Top of SUPPLIED MATERIAL
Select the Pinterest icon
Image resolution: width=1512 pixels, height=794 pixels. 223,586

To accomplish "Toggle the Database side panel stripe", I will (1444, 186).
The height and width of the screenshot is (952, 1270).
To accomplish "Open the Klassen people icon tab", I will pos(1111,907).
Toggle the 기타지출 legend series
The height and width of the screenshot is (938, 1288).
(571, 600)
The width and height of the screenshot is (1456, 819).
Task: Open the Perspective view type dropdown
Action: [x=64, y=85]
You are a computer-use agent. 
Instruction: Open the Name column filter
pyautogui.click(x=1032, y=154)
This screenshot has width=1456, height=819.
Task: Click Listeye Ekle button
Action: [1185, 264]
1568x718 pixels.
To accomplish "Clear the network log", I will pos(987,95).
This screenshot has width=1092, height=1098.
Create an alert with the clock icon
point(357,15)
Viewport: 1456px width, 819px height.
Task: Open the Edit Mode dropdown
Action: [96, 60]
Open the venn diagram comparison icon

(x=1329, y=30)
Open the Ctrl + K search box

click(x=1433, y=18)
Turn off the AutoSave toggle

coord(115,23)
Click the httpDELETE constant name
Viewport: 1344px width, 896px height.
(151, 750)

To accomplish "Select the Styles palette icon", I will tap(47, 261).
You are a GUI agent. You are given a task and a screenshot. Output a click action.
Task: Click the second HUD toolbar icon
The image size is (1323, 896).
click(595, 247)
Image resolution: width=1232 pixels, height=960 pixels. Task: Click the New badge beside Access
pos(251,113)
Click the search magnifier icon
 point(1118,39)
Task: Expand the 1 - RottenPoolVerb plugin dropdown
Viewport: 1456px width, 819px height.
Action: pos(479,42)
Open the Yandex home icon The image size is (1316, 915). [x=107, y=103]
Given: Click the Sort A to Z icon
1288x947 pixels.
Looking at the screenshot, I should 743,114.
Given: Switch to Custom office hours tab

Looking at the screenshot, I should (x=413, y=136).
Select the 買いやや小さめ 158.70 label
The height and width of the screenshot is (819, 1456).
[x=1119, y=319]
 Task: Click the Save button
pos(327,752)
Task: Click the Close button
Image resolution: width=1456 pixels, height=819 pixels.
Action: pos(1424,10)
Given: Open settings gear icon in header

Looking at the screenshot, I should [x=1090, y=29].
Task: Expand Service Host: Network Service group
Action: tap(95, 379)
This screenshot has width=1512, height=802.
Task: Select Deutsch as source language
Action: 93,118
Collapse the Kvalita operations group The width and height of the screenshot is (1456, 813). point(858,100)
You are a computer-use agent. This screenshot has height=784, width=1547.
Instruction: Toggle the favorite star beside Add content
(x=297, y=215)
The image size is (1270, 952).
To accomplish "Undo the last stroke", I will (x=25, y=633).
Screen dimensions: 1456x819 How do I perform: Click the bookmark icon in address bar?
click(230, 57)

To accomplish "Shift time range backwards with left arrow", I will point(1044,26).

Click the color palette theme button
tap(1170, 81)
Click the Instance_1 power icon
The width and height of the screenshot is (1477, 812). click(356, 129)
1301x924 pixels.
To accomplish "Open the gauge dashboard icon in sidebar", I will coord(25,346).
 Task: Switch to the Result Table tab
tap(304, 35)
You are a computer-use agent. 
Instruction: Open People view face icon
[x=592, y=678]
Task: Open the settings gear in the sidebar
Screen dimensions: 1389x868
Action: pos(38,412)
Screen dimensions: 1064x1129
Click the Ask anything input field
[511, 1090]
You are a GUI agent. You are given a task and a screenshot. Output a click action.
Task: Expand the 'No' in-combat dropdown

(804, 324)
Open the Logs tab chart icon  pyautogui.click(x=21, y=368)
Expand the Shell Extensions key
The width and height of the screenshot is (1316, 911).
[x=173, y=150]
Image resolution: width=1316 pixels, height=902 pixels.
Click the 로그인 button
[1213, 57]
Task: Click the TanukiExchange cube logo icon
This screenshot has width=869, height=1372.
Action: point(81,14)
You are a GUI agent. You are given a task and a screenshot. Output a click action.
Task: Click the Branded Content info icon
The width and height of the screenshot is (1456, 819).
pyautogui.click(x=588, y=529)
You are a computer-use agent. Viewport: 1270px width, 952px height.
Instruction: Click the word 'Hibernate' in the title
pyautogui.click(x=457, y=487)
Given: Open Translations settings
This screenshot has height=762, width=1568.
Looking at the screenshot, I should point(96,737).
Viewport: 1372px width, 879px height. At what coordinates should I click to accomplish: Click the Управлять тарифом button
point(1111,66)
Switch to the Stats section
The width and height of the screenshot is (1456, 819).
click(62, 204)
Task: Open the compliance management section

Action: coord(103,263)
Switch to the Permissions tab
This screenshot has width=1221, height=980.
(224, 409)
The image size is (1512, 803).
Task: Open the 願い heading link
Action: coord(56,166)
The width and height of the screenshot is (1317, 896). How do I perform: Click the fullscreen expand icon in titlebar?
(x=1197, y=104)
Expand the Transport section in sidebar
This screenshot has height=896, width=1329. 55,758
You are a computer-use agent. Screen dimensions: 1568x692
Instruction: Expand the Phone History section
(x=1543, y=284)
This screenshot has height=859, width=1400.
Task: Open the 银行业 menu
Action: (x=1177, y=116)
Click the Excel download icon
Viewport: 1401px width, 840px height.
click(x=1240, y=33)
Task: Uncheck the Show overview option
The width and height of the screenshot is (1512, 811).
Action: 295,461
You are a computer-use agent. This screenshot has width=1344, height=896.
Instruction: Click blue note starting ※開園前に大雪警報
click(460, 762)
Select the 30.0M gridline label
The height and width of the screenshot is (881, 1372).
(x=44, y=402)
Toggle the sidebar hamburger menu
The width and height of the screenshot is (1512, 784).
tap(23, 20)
Bottom of SUPPLIED MATERIAL
__DIRECTIONS__
Reproduce all of the entries above verbatim.

__YOUR SOLUTION__
Select the Pinterest icon
Image resolution: width=1512 pixels, height=794 pixels. 223,586

To accomplish "Toggle the Database side panel stripe", I will (1444, 186).
The height and width of the screenshot is (952, 1270).
To accomplish "Open the Klassen people icon tab", I will pos(1111,907).
Toggle the 기타지출 legend series
The height and width of the screenshot is (938, 1288).
(571, 600)
The width and height of the screenshot is (1456, 819).
Task: Open the Perspective view type dropdown
Action: [x=64, y=85]
You are a computer-use agent. 
Instruction: Open the Name column filter
pyautogui.click(x=1032, y=154)
This screenshot has width=1456, height=819.
Task: Click Listeye Ekle button
Action: [1185, 264]
1568x718 pixels.
To accomplish "Clear the network log", I will pos(987,95).
This screenshot has width=1092, height=1098.
Create an alert with the clock icon
point(357,15)
Viewport: 1456px width, 819px height.
Task: Open the Edit Mode dropdown
Action: [96, 60]
Open the venn diagram comparison icon

(x=1329, y=30)
Open the Ctrl + K search box

click(x=1433, y=18)
Turn off the AutoSave toggle

coord(115,23)
Click the httpDELETE constant name
Viewport: 1344px width, 896px height.
(151, 750)

To accomplish "Select the Styles palette icon", I will tap(47, 261).
You are a GUI agent. You are given a task and a screenshot. Output a click action.
Task: Click the second HUD toolbar icon
The image size is (1323, 896).
click(595, 247)
Image resolution: width=1232 pixels, height=960 pixels. Task: Click the New badge beside Access
pos(251,113)
Click the search magnifier icon
 point(1118,39)
Task: Expand the 1 - RottenPoolVerb plugin dropdown
Viewport: 1456px width, 819px height.
Action: pos(479,42)
Open the Yandex home icon The image size is (1316, 915). [x=107, y=103]
Given: Click the Sort A to Z icon
1288x947 pixels.
Looking at the screenshot, I should 743,114.
Given: Switch to Custom office hours tab

Looking at the screenshot, I should (x=413, y=136).
Select the 買いやや小さめ 158.70 label
The height and width of the screenshot is (819, 1456).
[x=1119, y=319]
 Task: Click the Save button
pos(327,752)
Task: Click the Close button
Image resolution: width=1456 pixels, height=819 pixels.
Action: pos(1424,10)
Given: Open settings gear icon in header

Looking at the screenshot, I should [x=1090, y=29].
Task: Expand Service Host: Network Service group
Action: tap(95, 379)
This screenshot has width=1512, height=802.
Task: Select Deutsch as source language
Action: 93,118
Collapse the Kvalita operations group The width and height of the screenshot is (1456, 813). point(858,100)
You are a computer-use agent. This screenshot has height=784, width=1547.
Instruction: Toggle the favorite star beside Add content
(x=297, y=215)
The image size is (1270, 952).
To accomplish "Undo the last stroke", I will (x=25, y=633).
Screen dimensions: 1456x819 How do I perform: Click the bookmark icon in address bar?
click(230, 57)

To accomplish "Shift time range backwards with left arrow", I will point(1044,26).

Click the color palette theme button
tap(1170, 81)
Click the Instance_1 power icon
The width and height of the screenshot is (1477, 812). click(356, 129)
1301x924 pixels.
To accomplish "Open the gauge dashboard icon in sidebar", I will coord(25,346).
 Task: Switch to the Result Table tab
tap(304, 35)
You are a computer-use agent. 
Instruction: Open People view face icon
[x=592, y=678]
Task: Open the settings gear in the sidebar
Screen dimensions: 1389x868
Action: pos(38,412)
Screen dimensions: 1064x1129
Click the Ask anything input field
[511, 1090]
You are a GUI agent. You are given a task and a screenshot. Output a click action.
Task: Expand the 'No' in-combat dropdown

(804, 324)
Open the Logs tab chart icon  pyautogui.click(x=21, y=368)
Expand the Shell Extensions key
The width and height of the screenshot is (1316, 911).
[x=173, y=150]
Image resolution: width=1316 pixels, height=902 pixels.
Click the 로그인 button
[1213, 57]
Task: Click the TanukiExchange cube logo icon
This screenshot has width=869, height=1372.
Action: point(81,14)
You are a GUI agent. You are given a task and a screenshot. Output a click action.
Task: Click the Branded Content info icon
The width and height of the screenshot is (1456, 819).
pyautogui.click(x=588, y=529)
You are a computer-use agent. Viewport: 1270px width, 952px height.
Instruction: Click the word 'Hibernate' in the title
pyautogui.click(x=457, y=487)
Given: Open Translations settings
This screenshot has height=762, width=1568.
Looking at the screenshot, I should point(96,737).
Viewport: 1372px width, 879px height. At what coordinates should I click to accomplish: Click the Управлять тарифом button
point(1111,66)
Switch to the Stats section
The width and height of the screenshot is (1456, 819).
click(62, 204)
Task: Open the compliance management section

Action: coord(103,263)
Switch to the Permissions tab
This screenshot has width=1221, height=980.
(224, 409)
The image size is (1512, 803).
Task: Open the 願い heading link
Action: coord(56,166)
The width and height of the screenshot is (1317, 896). How do I perform: Click the fullscreen expand icon in titlebar?
(x=1197, y=104)
Expand the Transport section in sidebar
This screenshot has height=896, width=1329. 55,758
You are a computer-use agent. Screen dimensions: 1568x692
Instruction: Expand the Phone History section
(x=1543, y=284)
This screenshot has height=859, width=1400.
Task: Open the 银行业 menu
Action: (x=1177, y=116)
Click the Excel download icon
Viewport: 1401px width, 840px height.
click(x=1240, y=33)
Task: Uncheck the Show overview option
The width and height of the screenshot is (1512, 811).
Action: 295,461
You are a computer-use agent. This screenshot has width=1344, height=896.
Instruction: Click blue note starting ※開園前に大雪警報
click(460, 762)
Select the 30.0M gridline label
The height and width of the screenshot is (881, 1372).
(x=44, y=402)
Toggle the sidebar hamburger menu
The width and height of the screenshot is (1512, 784).
tap(23, 20)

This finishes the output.